● **EXERCISE DESCRIPTION**: Your copy begins at the line with "Where should I click to: Click" and runs through the end of the data below. Set down only those lines exactly, without pictures.

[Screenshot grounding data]
=== Begin Enclosure ===
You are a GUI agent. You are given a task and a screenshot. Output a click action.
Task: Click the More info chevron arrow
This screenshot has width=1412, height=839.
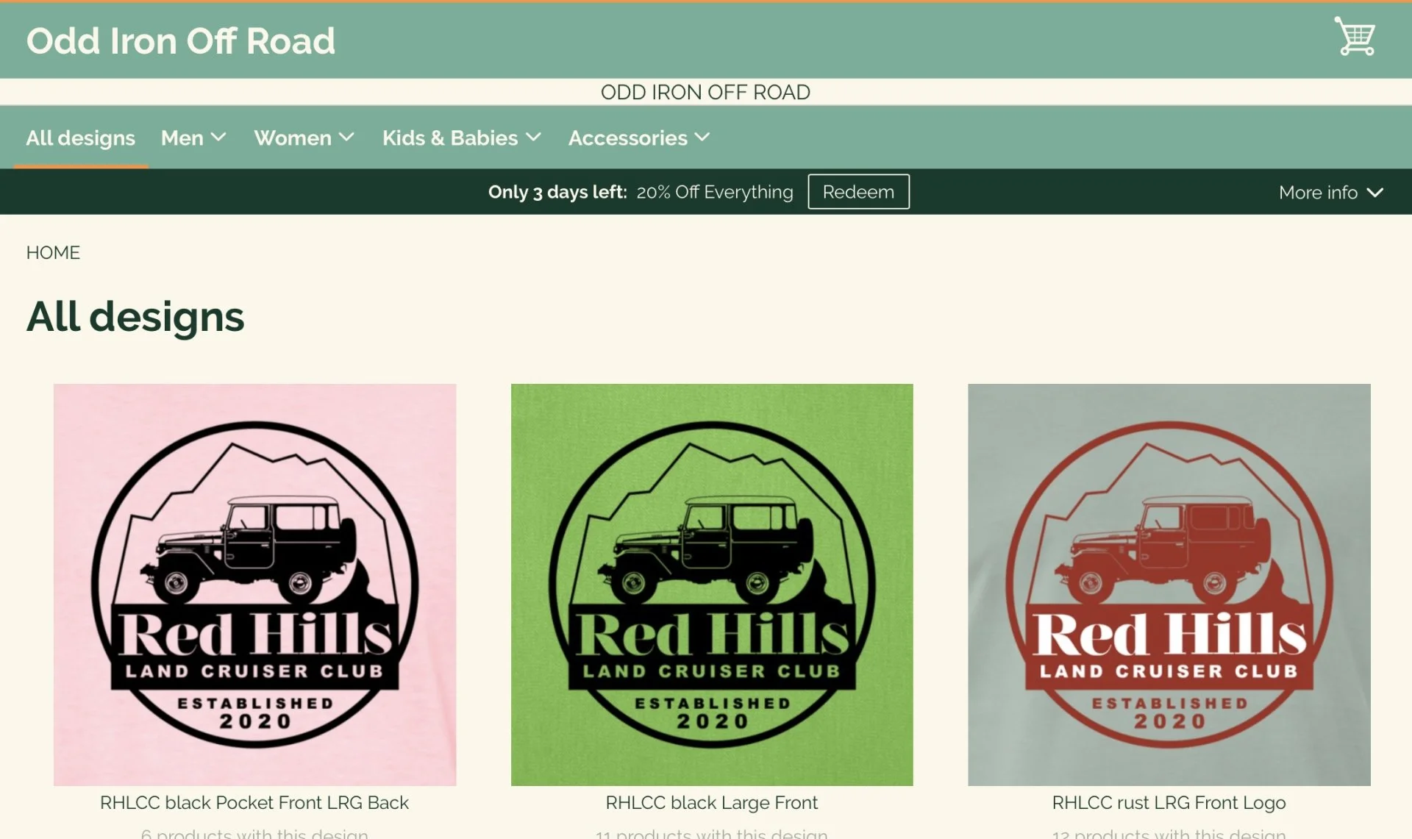tap(1374, 193)
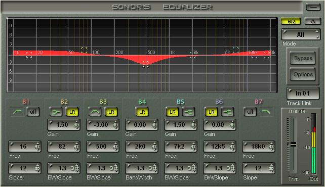Screen dimensions: 325x187
Task: Toggle the HQ mode button
Action: click(291, 21)
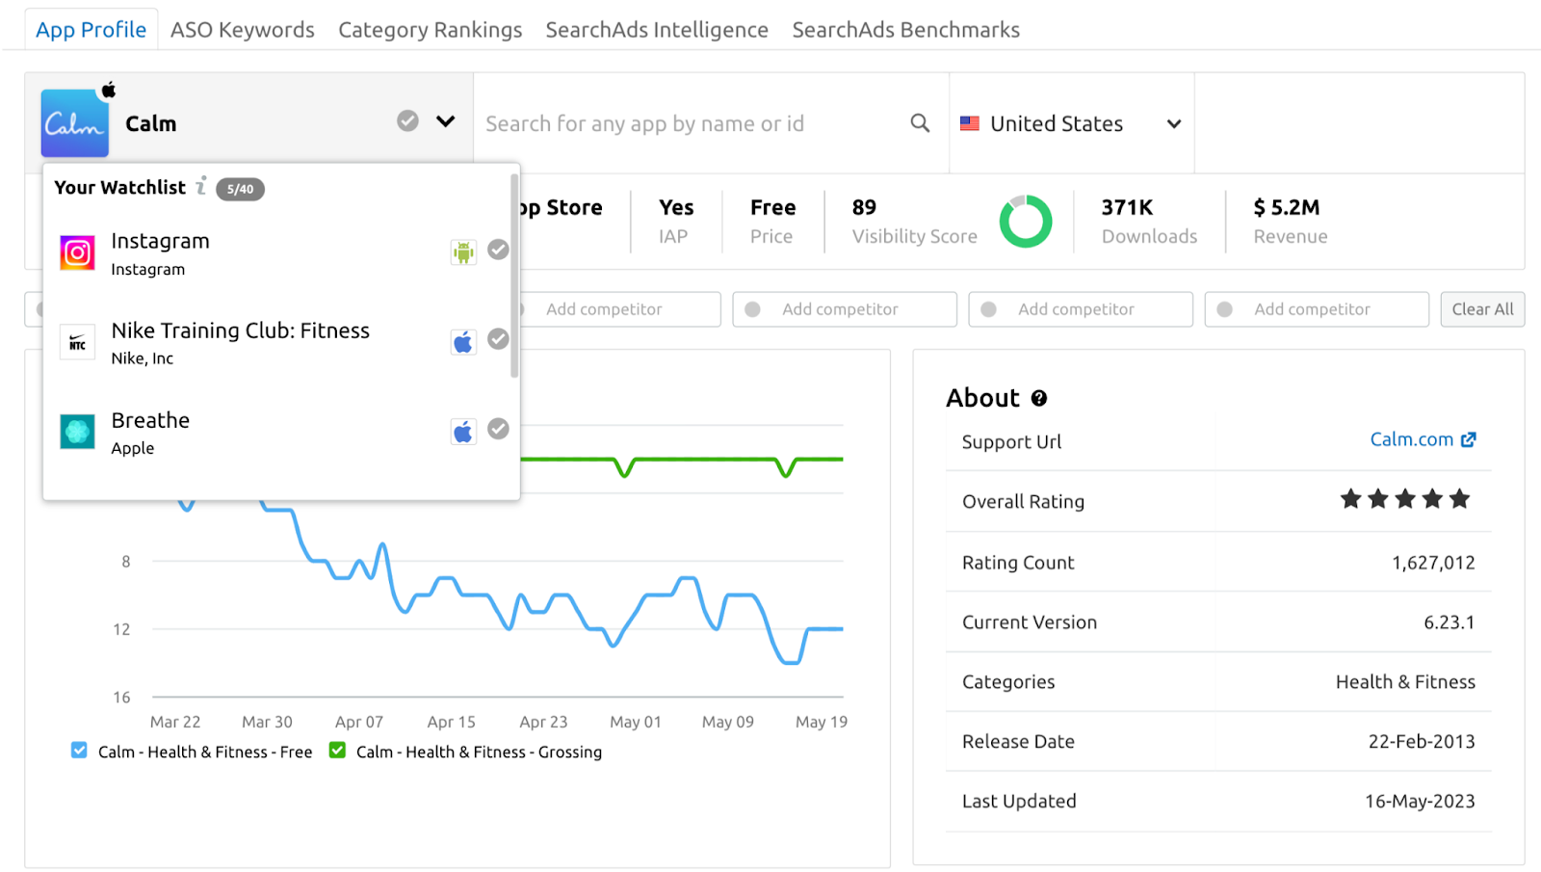Toggle watchlist checkmark for Instagram

[498, 250]
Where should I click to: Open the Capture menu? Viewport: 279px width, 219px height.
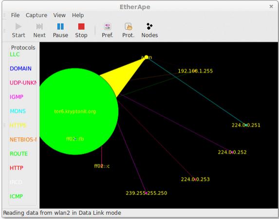37,16
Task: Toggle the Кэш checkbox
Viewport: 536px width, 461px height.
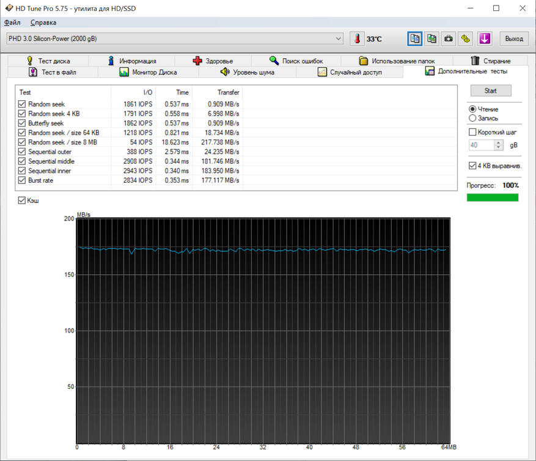Action: 22,201
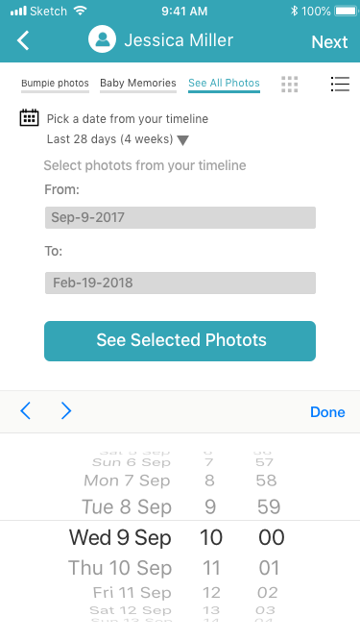360x641 pixels.
Task: Expand the Last 28 days dropdown arrow
Action: click(182, 140)
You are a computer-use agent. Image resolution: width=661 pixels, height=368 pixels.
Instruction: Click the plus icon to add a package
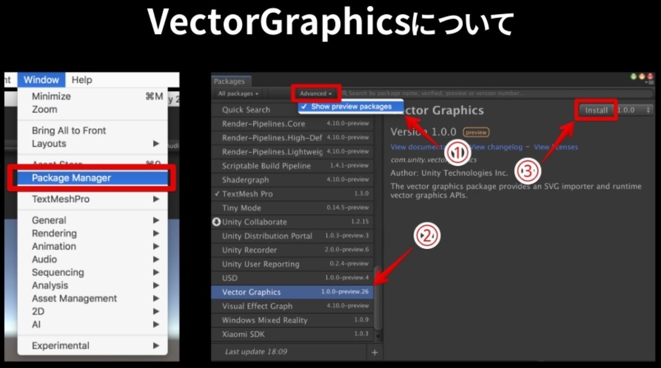374,351
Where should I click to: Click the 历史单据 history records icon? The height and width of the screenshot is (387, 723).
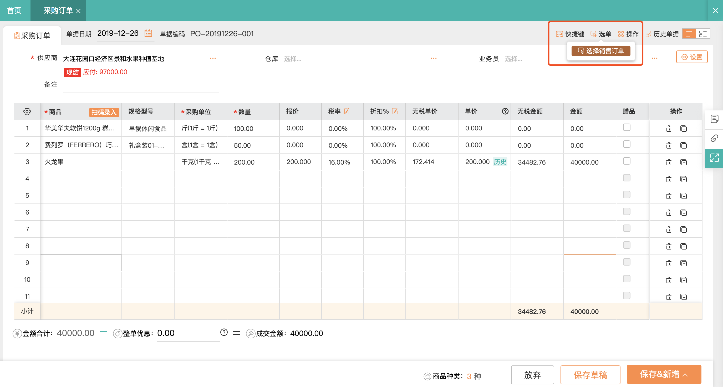(x=651, y=33)
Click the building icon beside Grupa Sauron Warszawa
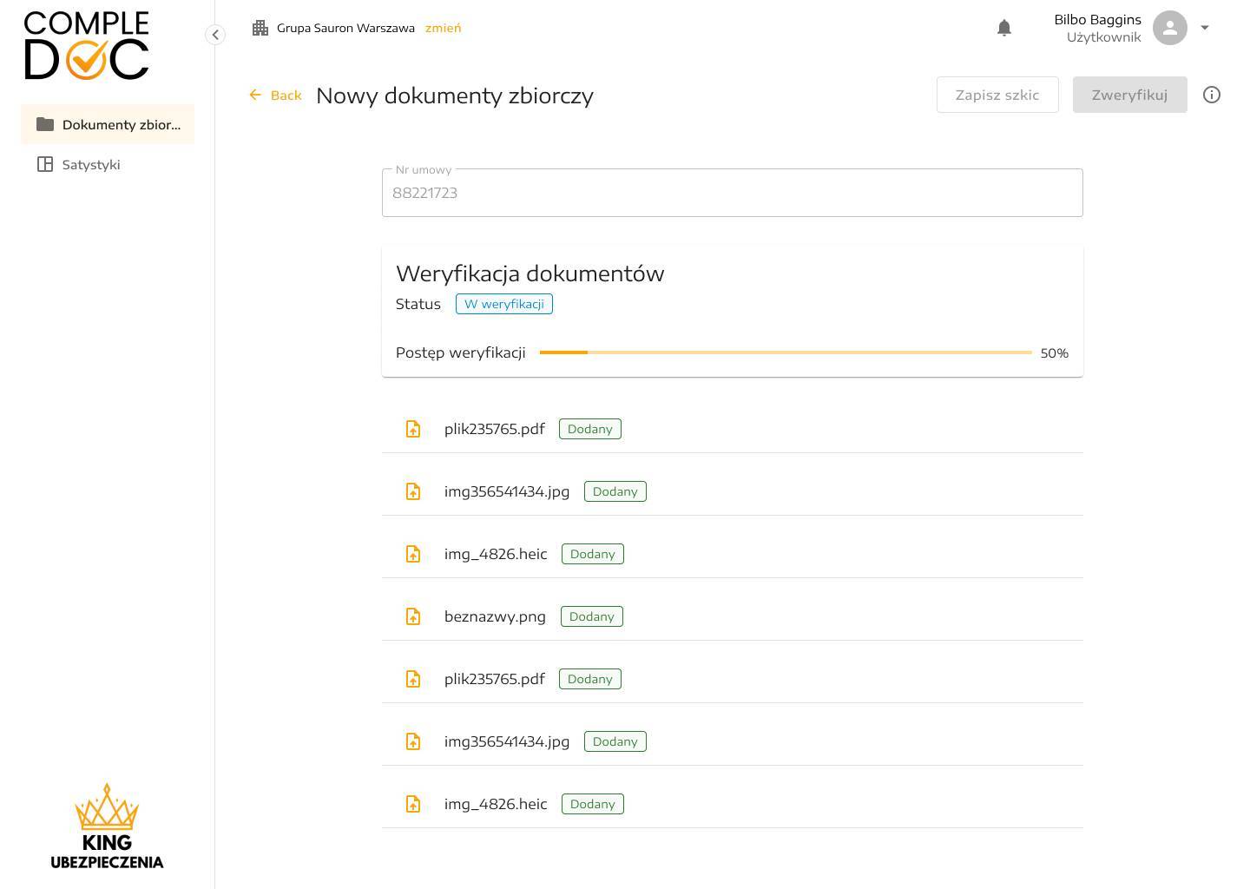Image resolution: width=1250 pixels, height=889 pixels. [260, 28]
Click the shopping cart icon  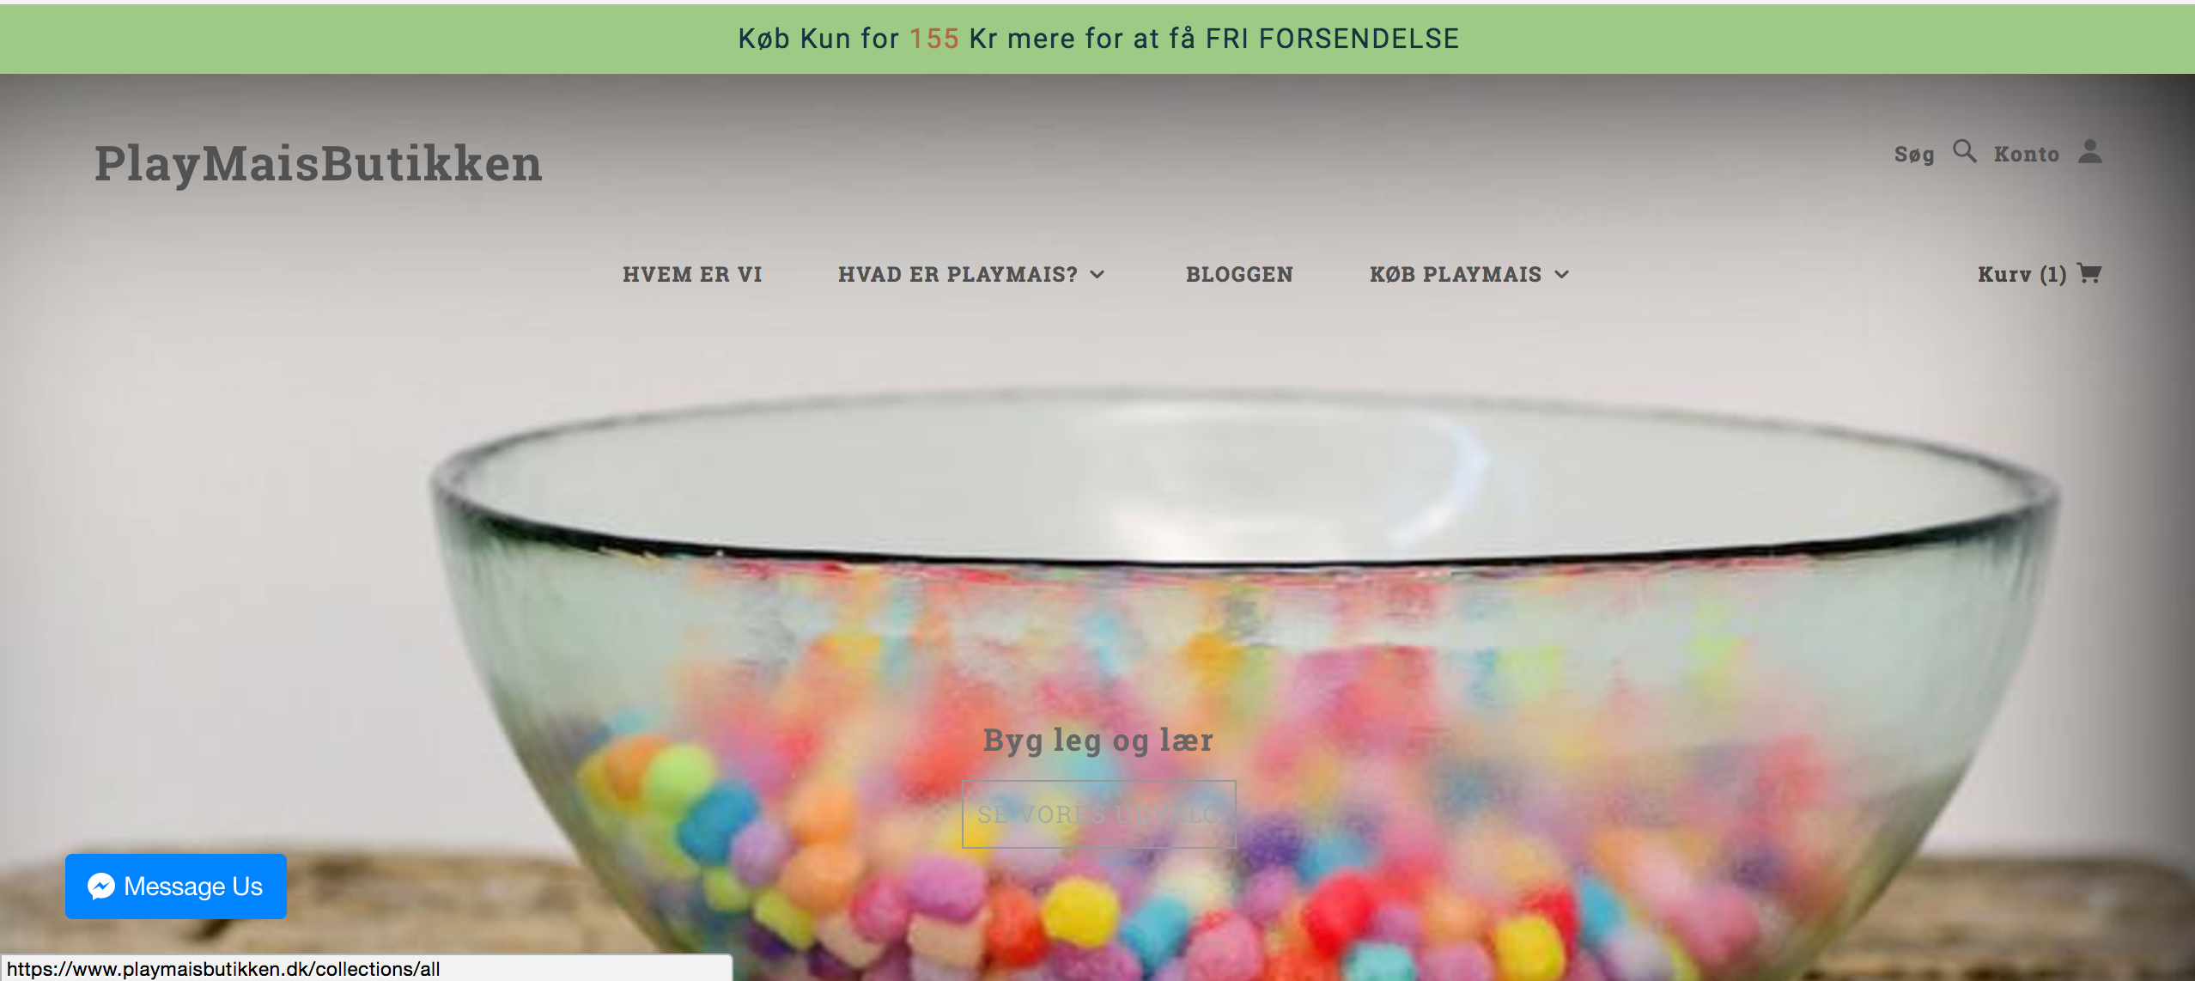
=== End Enclosure ===
● **RESULT OF THE EXERCISE**:
Where should I click to: Click the 历史单据 history records icon? The height and width of the screenshot is (387, 723).
(x=651, y=33)
Click the building icon beside Grupa Sauron Warszawa
Image resolution: width=1250 pixels, height=889 pixels. [260, 28]
Click the shopping cart icon  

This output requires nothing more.